▸ **ACTION ITEM**:
Below are records; reproduce exactly the lines from the one that has "Instruction: Click the InstallShield label" through the one that has "Task: Click the brown iv wave label", ends included, and nothing more.

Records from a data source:
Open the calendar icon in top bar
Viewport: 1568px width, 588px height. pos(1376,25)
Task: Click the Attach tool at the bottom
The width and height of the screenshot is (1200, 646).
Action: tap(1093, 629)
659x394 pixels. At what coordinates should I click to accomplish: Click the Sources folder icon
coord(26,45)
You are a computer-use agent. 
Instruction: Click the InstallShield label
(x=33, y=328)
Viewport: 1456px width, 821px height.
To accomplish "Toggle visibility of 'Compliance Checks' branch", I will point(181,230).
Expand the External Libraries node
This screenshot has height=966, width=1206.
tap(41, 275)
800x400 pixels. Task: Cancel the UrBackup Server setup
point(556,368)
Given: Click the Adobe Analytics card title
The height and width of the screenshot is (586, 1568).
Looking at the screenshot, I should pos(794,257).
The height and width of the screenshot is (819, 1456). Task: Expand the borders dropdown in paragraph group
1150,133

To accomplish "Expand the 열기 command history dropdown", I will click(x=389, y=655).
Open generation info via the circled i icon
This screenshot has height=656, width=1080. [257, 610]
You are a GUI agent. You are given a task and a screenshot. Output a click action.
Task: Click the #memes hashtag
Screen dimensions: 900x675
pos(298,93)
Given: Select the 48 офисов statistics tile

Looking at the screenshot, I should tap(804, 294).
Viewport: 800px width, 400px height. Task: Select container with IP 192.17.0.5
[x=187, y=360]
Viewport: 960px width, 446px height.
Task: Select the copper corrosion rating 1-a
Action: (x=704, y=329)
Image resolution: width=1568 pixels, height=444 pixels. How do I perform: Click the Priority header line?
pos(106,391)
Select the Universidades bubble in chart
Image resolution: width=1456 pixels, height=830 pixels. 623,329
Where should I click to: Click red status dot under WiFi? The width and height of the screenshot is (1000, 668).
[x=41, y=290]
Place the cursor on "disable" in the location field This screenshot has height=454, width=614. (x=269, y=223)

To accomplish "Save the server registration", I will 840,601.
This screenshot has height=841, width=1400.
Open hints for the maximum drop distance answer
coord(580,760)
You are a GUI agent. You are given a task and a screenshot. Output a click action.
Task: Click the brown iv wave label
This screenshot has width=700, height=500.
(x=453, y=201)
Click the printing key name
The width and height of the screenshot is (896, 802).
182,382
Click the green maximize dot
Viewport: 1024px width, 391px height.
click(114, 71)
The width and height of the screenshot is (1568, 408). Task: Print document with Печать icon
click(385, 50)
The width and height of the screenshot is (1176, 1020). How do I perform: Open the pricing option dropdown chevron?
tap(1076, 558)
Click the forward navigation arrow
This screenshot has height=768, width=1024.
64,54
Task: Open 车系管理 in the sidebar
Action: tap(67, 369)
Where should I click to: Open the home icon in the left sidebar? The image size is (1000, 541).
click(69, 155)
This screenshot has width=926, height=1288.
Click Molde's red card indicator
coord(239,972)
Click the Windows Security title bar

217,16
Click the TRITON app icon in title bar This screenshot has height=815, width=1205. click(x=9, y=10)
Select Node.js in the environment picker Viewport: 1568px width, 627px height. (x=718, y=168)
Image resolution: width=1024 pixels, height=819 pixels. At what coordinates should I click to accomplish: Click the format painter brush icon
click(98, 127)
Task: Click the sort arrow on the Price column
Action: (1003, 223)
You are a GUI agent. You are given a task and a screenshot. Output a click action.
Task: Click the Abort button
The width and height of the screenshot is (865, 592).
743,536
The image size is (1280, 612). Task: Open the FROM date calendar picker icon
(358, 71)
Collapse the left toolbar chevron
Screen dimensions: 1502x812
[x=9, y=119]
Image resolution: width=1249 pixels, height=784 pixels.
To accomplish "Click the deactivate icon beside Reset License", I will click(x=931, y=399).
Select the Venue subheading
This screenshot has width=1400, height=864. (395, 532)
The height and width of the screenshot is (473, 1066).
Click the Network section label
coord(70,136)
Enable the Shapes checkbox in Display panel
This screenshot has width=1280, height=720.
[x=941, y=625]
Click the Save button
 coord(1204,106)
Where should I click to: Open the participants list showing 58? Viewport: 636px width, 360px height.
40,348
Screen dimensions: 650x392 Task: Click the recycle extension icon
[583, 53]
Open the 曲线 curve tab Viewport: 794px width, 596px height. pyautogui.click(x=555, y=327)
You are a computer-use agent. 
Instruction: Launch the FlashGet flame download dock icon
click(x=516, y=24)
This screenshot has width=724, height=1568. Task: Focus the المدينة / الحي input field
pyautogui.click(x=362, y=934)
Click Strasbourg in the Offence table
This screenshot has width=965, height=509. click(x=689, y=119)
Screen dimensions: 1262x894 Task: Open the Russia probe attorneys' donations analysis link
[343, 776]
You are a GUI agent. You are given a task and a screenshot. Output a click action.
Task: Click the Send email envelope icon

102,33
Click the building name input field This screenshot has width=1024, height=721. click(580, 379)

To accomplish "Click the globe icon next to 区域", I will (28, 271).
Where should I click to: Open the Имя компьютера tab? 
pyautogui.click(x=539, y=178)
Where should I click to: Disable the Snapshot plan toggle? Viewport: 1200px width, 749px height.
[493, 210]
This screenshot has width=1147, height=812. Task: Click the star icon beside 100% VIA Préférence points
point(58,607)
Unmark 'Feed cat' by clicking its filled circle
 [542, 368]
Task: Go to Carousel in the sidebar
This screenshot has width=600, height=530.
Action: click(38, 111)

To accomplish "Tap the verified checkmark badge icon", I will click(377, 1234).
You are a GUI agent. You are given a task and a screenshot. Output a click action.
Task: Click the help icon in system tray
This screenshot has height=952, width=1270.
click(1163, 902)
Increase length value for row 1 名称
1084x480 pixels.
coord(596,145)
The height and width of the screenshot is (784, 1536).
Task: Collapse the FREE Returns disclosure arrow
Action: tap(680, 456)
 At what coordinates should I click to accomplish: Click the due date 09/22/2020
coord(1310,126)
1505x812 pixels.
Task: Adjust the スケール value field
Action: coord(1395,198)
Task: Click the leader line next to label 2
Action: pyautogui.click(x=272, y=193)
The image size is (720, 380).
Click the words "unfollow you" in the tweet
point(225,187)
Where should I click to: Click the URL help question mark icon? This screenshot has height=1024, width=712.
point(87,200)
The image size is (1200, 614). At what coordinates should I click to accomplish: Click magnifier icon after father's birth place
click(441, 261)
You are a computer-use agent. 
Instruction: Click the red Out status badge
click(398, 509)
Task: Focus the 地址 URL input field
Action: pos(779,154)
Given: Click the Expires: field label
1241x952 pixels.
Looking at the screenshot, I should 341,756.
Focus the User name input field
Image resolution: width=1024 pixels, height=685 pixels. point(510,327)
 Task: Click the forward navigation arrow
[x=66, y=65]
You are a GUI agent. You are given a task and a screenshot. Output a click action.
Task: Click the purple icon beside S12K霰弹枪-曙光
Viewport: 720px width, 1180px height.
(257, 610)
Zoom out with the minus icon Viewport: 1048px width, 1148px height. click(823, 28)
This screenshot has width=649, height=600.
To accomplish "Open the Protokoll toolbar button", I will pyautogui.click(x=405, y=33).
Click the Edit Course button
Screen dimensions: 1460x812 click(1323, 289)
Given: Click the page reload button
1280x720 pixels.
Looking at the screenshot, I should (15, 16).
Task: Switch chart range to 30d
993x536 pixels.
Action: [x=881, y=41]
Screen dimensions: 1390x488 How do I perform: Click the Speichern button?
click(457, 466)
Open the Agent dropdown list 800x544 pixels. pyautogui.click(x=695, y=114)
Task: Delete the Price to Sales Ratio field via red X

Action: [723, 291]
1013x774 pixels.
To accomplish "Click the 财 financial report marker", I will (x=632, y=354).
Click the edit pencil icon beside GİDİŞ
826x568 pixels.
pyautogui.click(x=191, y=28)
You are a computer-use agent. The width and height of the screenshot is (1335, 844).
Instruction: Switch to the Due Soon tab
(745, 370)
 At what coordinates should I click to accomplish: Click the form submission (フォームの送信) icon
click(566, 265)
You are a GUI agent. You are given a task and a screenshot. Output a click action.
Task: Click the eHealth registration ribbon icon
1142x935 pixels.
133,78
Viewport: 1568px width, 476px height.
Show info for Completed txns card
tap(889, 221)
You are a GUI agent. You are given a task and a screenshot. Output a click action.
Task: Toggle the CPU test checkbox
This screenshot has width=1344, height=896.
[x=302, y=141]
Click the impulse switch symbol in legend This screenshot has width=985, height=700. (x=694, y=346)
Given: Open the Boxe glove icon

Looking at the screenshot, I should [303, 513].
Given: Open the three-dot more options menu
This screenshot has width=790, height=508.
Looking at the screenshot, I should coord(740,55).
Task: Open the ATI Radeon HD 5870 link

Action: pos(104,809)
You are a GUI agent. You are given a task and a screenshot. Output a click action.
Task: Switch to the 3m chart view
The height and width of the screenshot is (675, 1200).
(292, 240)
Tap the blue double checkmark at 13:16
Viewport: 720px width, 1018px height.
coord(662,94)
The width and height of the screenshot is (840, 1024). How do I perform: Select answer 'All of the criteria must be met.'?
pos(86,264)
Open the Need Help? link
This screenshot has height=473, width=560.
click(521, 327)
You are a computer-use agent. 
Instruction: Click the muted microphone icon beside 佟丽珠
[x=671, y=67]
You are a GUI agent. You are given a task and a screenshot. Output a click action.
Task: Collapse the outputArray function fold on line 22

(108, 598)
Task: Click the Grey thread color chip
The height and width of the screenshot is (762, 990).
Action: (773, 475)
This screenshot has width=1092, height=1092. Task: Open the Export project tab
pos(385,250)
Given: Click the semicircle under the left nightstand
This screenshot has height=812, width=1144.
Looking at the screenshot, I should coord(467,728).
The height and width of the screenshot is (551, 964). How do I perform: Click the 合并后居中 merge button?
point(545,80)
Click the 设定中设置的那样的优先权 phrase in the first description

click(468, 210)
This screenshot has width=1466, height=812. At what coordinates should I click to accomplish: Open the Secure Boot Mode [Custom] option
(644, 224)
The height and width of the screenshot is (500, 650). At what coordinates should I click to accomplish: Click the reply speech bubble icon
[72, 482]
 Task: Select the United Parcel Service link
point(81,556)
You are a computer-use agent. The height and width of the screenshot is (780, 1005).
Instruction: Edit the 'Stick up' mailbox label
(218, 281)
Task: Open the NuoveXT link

▸ **REPLY**:
Instruction: Click the InstallShield label
(x=33, y=328)
Viewport: 1456px width, 821px height.
To accomplish "Toggle visibility of 'Compliance Checks' branch", I will point(181,230).
Expand the External Libraries node
This screenshot has height=966, width=1206.
tap(41, 275)
800x400 pixels. Task: Cancel the UrBackup Server setup
point(556,368)
Given: Click the Adobe Analytics card title
The height and width of the screenshot is (586, 1568).
Looking at the screenshot, I should pos(794,257).
The height and width of the screenshot is (819, 1456). Task: Expand the borders dropdown in paragraph group
1150,133

To accomplish "Expand the 열기 command history dropdown", I will click(x=389, y=655).
Open generation info via the circled i icon
This screenshot has height=656, width=1080. [257, 610]
You are a GUI agent. You are given a task and a screenshot. Output a click action.
Task: Click the #memes hashtag
Screen dimensions: 900x675
pos(298,93)
Given: Select the 48 офисов statistics tile

Looking at the screenshot, I should tap(804, 294).
Viewport: 800px width, 400px height. Task: Select container with IP 192.17.0.5
[x=187, y=360]
Viewport: 960px width, 446px height.
Task: Select the copper corrosion rating 1-a
Action: (x=704, y=329)
Image resolution: width=1568 pixels, height=444 pixels. How do I perform: Click the Priority header line?
pos(106,391)
Select the Universidades bubble in chart
Image resolution: width=1456 pixels, height=830 pixels. 623,329
Where should I click to: Click red status dot under WiFi? The width and height of the screenshot is (1000, 668).
[x=41, y=290]
Place the cursor on "disable" in the location field This screenshot has height=454, width=614. (x=269, y=223)

To accomplish "Save the server registration", I will 840,601.
This screenshot has height=841, width=1400.
Open hints for the maximum drop distance answer
coord(580,760)
You are a GUI agent. You are given a task and a screenshot. Output a click action.
Task: Click the brown iv wave label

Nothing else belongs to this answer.